BEGIN Data for this exercise

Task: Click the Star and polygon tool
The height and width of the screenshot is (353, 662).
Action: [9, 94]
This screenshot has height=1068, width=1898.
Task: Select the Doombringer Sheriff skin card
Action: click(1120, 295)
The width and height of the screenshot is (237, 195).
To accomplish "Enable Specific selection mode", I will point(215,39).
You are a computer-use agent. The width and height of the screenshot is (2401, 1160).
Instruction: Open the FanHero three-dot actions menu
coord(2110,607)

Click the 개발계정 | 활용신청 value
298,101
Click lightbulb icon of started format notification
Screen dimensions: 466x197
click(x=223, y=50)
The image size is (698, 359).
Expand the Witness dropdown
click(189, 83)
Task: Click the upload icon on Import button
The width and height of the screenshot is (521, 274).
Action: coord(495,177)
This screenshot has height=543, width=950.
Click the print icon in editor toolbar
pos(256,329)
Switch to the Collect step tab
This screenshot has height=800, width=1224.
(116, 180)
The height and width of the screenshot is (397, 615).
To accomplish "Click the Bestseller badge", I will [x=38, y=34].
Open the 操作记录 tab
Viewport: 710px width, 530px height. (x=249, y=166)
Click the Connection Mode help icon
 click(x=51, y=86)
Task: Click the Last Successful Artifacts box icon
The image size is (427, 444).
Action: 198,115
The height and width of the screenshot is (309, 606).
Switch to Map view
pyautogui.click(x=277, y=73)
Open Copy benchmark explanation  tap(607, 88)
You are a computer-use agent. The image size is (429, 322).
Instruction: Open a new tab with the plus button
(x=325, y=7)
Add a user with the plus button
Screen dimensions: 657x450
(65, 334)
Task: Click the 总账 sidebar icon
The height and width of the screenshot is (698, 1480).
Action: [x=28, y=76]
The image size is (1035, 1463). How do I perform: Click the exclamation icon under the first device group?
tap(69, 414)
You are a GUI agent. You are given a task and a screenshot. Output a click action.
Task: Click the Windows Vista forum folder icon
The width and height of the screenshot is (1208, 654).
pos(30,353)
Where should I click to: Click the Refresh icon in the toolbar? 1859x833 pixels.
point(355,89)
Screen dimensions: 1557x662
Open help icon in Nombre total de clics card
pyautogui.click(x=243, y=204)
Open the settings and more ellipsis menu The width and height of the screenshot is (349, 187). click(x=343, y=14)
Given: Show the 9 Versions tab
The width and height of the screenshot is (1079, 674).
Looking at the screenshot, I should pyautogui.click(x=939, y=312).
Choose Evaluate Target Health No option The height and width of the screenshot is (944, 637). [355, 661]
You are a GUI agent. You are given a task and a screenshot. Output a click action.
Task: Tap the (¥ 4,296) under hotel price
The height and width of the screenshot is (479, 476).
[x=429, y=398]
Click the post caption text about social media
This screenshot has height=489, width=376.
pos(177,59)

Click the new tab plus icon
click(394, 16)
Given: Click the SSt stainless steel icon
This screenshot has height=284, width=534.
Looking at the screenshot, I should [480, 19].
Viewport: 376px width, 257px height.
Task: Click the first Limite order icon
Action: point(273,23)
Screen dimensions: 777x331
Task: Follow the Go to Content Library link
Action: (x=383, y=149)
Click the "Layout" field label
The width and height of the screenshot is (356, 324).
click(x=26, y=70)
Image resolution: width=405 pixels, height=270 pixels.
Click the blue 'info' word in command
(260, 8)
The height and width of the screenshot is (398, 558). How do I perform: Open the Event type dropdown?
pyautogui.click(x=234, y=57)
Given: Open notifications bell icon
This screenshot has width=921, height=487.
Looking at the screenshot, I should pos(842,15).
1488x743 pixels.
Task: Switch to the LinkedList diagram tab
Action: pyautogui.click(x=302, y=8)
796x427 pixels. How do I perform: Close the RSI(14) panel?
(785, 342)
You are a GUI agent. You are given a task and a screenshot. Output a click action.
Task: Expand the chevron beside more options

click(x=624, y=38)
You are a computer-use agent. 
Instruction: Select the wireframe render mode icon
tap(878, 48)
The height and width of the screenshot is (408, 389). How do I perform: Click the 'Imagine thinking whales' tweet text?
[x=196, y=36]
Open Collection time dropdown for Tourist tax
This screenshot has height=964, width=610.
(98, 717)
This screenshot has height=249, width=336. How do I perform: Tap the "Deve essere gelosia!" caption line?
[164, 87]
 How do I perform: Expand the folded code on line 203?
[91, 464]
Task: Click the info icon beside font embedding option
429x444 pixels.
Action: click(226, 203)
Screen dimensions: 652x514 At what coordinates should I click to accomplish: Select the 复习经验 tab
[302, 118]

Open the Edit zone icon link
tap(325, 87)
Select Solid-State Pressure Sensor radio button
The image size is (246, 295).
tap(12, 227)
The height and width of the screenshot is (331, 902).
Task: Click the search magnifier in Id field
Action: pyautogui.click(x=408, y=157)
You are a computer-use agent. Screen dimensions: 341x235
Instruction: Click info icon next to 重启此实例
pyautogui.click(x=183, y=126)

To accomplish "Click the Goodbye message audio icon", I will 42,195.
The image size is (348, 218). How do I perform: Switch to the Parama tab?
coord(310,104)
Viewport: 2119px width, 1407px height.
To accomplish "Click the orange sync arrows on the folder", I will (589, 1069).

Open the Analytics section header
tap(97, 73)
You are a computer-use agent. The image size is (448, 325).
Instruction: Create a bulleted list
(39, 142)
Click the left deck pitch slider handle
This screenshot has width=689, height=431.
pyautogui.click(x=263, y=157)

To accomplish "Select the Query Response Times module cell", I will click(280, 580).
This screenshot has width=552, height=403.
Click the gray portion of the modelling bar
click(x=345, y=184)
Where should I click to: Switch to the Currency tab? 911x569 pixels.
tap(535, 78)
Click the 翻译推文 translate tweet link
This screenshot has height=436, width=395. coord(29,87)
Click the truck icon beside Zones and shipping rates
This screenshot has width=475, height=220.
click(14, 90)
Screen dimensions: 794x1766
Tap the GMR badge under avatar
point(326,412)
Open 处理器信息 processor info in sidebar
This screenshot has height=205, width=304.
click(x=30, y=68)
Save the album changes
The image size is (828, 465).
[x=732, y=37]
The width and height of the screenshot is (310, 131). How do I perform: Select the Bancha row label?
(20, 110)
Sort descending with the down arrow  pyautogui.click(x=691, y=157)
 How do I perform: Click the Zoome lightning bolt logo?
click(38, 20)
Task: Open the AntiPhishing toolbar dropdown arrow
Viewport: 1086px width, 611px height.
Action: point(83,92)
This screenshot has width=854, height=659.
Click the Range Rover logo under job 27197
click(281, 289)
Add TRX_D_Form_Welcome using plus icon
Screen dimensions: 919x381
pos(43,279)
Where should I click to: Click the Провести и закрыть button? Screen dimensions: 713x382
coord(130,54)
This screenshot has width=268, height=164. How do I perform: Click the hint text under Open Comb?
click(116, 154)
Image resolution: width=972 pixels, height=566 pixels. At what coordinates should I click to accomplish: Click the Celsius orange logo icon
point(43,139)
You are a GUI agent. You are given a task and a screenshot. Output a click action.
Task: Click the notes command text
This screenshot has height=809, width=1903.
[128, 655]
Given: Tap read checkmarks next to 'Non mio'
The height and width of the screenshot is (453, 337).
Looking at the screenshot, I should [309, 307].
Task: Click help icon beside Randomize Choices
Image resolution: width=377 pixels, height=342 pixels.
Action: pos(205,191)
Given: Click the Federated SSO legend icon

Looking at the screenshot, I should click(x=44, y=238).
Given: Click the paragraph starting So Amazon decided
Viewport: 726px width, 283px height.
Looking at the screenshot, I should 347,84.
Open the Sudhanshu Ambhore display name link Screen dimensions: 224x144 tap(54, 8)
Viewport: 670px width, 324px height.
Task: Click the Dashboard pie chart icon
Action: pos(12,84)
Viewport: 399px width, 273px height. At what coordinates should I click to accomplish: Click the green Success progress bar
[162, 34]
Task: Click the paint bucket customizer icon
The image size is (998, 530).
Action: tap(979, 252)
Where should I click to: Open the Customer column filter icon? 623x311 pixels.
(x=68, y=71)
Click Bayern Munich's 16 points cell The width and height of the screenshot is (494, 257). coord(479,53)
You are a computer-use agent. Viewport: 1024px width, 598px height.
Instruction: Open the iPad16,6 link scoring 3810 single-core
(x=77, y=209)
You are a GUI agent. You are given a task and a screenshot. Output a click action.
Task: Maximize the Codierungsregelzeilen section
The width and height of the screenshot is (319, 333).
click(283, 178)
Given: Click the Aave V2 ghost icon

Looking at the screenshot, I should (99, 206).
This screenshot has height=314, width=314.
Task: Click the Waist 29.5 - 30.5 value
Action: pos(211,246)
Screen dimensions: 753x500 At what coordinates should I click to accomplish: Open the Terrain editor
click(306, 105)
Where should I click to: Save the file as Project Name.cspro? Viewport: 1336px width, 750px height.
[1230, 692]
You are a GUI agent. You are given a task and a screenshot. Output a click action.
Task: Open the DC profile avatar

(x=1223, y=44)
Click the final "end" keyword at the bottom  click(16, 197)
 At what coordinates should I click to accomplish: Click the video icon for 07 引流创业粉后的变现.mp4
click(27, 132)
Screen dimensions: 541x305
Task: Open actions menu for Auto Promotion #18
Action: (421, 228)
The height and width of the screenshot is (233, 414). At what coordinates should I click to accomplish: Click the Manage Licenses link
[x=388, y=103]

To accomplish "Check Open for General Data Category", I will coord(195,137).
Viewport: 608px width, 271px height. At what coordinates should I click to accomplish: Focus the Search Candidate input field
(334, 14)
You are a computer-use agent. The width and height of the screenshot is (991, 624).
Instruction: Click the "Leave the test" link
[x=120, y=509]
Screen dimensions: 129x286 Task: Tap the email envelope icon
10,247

END Data for this exercise

_Exercise objective_: Restate word for word the entries above, starting at the line with "This screenshot has width=268, height=164." and ending at the line with "Task: Click the notes command text", inclusive, and no others.

_Written answer_:
This screenshot has width=268, height=164. How do I perform: Click the hint text under Open Comb?
click(116, 154)
Image resolution: width=972 pixels, height=566 pixels. At what coordinates should I click to accomplish: Click the Celsius orange logo icon
point(43,139)
You are a GUI agent. You are given a task and a screenshot. Output a click action.
Task: Click the notes command text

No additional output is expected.